On retrouve ainsi la fameuse phrase de Shakespeare : « Ce que les mouches sont pour les enfants espiègles, nous le sommes pour les dieux »[15]. Les dieux, pensons-nous, s’amusent en riant à nous faire du mal et à nous arracher nos ailes. De fait, lorsque nous souffrons, il nous faut inventer un coupable responsable de cette souffrance et supposer qu’il se rit de nous.

Le rire de Dieu dans la Bible    

Reconnaissons-le, la Bible présente très rarement Dieu comme un rieur.

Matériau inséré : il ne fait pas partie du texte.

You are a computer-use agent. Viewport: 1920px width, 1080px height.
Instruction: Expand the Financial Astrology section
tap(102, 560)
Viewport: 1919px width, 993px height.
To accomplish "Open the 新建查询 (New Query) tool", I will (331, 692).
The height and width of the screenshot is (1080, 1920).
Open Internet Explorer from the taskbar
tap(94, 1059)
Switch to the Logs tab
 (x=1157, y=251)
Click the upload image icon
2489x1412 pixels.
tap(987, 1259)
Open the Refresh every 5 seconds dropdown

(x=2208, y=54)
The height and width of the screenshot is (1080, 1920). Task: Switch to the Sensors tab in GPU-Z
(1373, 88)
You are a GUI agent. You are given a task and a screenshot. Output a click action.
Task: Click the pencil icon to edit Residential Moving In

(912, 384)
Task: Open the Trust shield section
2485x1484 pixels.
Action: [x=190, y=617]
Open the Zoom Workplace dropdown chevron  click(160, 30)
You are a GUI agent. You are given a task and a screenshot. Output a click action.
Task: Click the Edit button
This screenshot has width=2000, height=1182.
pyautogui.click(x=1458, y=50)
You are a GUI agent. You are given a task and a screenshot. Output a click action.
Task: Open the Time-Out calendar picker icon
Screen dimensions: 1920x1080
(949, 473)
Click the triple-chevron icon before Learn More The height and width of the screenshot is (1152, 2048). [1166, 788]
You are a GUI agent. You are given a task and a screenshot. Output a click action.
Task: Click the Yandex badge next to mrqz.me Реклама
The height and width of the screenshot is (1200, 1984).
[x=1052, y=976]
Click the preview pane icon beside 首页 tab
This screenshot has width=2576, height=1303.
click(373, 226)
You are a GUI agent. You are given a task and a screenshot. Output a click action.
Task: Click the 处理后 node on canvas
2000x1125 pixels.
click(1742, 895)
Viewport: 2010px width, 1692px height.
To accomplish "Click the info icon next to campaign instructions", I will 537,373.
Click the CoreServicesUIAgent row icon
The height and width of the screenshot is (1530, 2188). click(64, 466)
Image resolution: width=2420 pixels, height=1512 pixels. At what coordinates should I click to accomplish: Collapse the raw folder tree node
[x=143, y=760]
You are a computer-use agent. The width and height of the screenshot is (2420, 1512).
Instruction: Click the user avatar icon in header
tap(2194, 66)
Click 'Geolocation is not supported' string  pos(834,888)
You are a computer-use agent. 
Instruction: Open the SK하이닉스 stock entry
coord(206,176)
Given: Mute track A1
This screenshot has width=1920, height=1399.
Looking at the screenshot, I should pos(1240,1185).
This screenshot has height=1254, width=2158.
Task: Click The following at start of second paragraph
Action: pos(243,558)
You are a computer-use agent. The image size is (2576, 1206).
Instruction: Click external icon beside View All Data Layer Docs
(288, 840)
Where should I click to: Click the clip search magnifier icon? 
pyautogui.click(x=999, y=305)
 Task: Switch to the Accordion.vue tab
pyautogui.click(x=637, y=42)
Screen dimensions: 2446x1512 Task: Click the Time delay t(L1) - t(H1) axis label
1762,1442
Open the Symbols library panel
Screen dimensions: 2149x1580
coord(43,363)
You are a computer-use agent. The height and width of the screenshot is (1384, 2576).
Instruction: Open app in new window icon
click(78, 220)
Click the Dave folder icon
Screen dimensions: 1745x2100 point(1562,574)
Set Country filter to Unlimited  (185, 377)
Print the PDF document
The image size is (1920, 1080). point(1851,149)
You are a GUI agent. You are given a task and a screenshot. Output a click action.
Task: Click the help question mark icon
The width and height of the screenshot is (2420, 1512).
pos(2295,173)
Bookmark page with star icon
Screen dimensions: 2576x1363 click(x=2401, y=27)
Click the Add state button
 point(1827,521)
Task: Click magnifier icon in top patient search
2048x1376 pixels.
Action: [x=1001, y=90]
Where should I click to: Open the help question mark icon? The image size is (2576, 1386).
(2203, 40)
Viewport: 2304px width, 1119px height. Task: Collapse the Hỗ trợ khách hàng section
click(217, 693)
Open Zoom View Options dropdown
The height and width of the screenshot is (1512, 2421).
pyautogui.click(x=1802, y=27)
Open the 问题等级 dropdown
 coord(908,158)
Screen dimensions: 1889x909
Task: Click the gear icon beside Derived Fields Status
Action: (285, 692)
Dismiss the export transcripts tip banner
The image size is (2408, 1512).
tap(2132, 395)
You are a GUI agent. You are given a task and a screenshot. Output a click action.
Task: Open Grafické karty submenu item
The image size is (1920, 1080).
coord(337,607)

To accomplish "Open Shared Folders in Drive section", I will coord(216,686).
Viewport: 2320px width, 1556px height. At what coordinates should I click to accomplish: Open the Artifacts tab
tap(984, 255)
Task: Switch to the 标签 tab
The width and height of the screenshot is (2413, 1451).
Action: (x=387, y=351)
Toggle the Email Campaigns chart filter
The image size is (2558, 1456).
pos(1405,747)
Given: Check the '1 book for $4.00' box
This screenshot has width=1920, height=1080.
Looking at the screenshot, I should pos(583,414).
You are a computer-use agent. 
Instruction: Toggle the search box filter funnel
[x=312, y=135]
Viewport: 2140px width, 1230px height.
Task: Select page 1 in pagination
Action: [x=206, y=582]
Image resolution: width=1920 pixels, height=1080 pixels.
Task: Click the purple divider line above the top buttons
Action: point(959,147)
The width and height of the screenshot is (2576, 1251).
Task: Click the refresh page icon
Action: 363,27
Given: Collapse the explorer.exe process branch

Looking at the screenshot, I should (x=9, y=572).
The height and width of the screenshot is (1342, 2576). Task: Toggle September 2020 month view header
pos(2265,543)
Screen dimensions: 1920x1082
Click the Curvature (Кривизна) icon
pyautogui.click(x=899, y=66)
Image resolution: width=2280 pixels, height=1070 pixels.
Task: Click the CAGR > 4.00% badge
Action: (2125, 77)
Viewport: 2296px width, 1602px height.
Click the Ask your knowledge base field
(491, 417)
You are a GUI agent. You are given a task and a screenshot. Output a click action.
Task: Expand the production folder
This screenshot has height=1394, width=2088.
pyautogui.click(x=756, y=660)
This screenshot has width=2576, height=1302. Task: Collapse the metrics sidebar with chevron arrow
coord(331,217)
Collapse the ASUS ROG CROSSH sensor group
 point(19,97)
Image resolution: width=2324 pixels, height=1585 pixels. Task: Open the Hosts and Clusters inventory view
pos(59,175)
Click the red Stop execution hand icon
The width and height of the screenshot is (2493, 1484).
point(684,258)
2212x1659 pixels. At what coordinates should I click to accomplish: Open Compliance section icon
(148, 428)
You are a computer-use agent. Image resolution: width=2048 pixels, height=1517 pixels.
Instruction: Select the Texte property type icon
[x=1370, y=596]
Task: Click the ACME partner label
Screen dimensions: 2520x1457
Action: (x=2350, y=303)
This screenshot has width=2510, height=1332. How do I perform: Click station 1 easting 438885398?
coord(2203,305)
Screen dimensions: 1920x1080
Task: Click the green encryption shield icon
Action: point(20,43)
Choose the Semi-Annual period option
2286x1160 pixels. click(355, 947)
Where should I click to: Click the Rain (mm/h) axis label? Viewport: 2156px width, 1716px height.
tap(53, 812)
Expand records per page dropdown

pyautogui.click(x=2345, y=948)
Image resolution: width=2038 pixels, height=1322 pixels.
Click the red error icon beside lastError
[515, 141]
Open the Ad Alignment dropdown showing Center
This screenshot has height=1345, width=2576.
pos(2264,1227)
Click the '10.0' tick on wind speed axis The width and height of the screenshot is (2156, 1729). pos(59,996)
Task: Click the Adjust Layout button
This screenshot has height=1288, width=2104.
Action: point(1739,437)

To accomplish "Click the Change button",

Il y a cependant une scène qui pourrait aller dans ce sens : c’est celle au cours de laquelle, sous l’instigation du serpent, Adam et Eve mangent le fruit de l’Arbre de la connaissance du bien et du mal, (Genèse, chapitres 2 et 3). On s’est souvent interrogé sur la raison pour laquelle cet Arbre était tabou et son fruit interdit. De fait, peut-on penser, acquérir la connaissance du bien et du mal n’a  a priori rien d’immoral, bien au contraire. Cependant, il est peut-être possible de trouver une explication à  cette interdiction.

En effet, après avoir acquis cette connaissance, Adam et Eve, bien loin de devenir comme des dieux comme le leur promettait le Serpent découvrent la honte d’être nus et se cachent. En fait, ce qu’ils découvrent, c’est le mal (ils voient le fait d’être nu comme un mal) et aussi le malheur (la conscience d’être coupables d’avoir désobéi). Et ce alors que, avant qu’ils ne mangent de ce fruit, ils vivaient dans un état d’innocence, ignorant le bien comme le mal. Ainsi, le fait qu’Adam et Eve aient voulu acquérir la connaissance du bien et du mal se retourne contre eux. Au lieu de devenir comme des dieux, ils deviennent malheureux[16].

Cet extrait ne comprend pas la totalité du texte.